Ma terminata questa fase e ritornati alla normalità mi chiedo: cosa ne sarà dello strumento? Sicuramente meriterà una regolamentazione affinché diventi davvero smart e non si riduca ad una mera connessione da casa, come spesso è stato finora. Occorre favorirne l'utilizzo per determinate categorie, ad esempio per i pendolari fuori sede, le persone con bambini, quelli che hanno problematiche deambulatorie o comunque problemi fisici e, ovviamente, per i lavoratori più anziani.

È necessario aprire un'ampia riflessione, perché se lo smart anziché residuale divenisse massivo, non sarebbero esenti neanche gli effetti collaterali. Non dimentichiamoci che lo smart working per come è stato strutturato fino ad ora comporta la promiscuità tra la sfera lavorativa e quella privata; implica il venire meno della socializzazione nei luoghi di lavoro, l'atomizzazione dell'organizzazione lavorativa, con tante persone che rischierebbero di finire “isolate” davanti al Pc.

Non è una remota possibilità che si perdano i legami lavorativi, i vantaggi del confronto diretto con il proprio team e la propria struttura. Si rischia di generare, appunto, una frammentazione tra lavoratori che soprattutto nel comparto privato sarebbero i più esposti alle pressioni aziendali sulla soluzione dei problemi. Non è difficile da prevedere, ad esempio, che molti dipendenti cercheranno di risolvere nelle ore serali, o meno congestionate dal punto di vista delle connessioni alla rete, le problematiche non risolte durante il regolare orario lavorativo. Insomma il pericolo è che il livello di subalternità venga ad aumentare.

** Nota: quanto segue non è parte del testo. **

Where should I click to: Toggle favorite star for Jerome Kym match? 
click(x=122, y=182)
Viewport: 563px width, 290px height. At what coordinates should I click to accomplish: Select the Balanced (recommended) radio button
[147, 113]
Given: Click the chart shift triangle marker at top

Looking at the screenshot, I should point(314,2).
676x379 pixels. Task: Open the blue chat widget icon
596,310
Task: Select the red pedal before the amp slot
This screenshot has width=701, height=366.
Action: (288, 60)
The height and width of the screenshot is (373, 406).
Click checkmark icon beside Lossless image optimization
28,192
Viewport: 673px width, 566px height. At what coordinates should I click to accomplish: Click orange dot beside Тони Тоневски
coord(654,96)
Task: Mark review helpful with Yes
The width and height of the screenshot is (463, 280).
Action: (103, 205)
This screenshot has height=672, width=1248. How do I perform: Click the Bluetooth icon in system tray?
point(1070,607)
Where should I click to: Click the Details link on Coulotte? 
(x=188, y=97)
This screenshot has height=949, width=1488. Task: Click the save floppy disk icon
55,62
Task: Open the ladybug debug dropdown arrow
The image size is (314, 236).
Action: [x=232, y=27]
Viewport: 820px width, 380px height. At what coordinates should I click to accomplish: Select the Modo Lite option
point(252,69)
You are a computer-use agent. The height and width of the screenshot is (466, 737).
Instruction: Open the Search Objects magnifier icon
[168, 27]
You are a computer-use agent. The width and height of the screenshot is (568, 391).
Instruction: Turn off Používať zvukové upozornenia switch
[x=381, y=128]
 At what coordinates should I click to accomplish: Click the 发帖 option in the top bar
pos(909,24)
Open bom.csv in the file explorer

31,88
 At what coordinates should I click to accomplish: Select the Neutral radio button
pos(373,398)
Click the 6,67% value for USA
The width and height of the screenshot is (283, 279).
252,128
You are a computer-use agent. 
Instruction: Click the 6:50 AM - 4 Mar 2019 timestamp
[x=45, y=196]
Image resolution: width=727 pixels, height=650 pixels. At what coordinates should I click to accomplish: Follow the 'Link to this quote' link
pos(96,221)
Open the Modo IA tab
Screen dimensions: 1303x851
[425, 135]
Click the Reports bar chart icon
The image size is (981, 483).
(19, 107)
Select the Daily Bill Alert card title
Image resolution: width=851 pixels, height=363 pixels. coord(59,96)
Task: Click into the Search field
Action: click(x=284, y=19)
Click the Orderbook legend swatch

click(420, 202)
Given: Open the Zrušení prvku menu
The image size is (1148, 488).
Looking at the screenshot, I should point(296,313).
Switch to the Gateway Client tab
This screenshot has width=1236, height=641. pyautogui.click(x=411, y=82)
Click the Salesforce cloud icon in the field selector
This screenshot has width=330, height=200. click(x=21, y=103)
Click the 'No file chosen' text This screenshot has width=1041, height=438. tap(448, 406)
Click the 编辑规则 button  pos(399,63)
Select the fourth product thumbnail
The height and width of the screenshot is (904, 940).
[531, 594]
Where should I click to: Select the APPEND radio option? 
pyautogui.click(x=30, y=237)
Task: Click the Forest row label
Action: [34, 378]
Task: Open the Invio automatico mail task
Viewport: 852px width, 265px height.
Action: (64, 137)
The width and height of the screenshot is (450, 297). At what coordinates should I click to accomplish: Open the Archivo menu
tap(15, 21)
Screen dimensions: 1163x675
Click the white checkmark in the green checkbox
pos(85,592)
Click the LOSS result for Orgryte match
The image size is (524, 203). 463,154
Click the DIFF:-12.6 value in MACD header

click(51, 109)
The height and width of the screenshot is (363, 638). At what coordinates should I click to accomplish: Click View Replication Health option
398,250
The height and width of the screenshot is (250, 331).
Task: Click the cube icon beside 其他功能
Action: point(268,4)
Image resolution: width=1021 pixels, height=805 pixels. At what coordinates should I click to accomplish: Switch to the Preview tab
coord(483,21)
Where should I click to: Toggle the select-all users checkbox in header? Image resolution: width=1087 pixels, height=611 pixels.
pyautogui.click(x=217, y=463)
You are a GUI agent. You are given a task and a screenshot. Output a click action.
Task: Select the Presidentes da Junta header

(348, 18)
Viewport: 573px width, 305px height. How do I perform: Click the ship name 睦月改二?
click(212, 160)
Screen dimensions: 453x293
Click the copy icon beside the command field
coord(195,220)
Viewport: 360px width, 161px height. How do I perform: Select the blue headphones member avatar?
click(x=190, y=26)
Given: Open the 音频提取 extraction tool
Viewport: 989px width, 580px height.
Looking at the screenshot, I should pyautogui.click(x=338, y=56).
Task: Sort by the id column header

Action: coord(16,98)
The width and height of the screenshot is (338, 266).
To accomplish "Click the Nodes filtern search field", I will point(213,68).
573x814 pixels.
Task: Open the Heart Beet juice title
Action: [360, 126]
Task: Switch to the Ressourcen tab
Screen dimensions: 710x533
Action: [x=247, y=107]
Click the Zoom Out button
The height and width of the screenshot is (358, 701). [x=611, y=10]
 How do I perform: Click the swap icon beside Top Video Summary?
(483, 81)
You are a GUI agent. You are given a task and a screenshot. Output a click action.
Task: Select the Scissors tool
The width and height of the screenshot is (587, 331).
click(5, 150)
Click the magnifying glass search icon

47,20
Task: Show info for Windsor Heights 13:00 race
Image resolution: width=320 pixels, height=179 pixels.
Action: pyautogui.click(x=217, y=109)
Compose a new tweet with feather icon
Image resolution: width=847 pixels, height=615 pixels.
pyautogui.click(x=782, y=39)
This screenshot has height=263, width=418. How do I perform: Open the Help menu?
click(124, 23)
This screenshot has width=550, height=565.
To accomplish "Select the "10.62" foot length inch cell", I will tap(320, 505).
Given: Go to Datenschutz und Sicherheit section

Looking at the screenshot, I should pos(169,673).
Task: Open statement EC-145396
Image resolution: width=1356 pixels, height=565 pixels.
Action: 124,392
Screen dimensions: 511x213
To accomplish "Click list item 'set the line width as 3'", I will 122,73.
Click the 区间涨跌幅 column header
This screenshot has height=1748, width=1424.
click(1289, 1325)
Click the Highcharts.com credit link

A fronte di un risparmio nei costi che soprattutto i fuori sede sostengono per recarsi a lavoro, è altrettanto palese che tutta una serie di utenze e i costi connessi vengono traslate dal datore del lavoro sul dipendente: energia elettrica, riscaldamento, telefonia, internet, carta, toner, a volte perfino le spese per l'acquisto del notebook o dei vari driver.

Anche dal punto di vista sindacale dovremmo porci alcune domande: già sensibilizzare i colleghi sulle tematiche sindacali è difficile quando si è fisicamente sui posti del lavoro, ancora di più lo sarebbe con la maggior parte dei dipendenti in smart. Si perderebbe il senso delle assemblee, delle rivendicazioni collettive, sarebbe difficile coinvolgere i lavoratori nei processi decisionali a meno di non volersi accontentare di una mera rappresentanza per delega. Insomma anche nel sindacato occorre aprire un dibattito sul tema e affrontarlo senza pregiudizi né remore.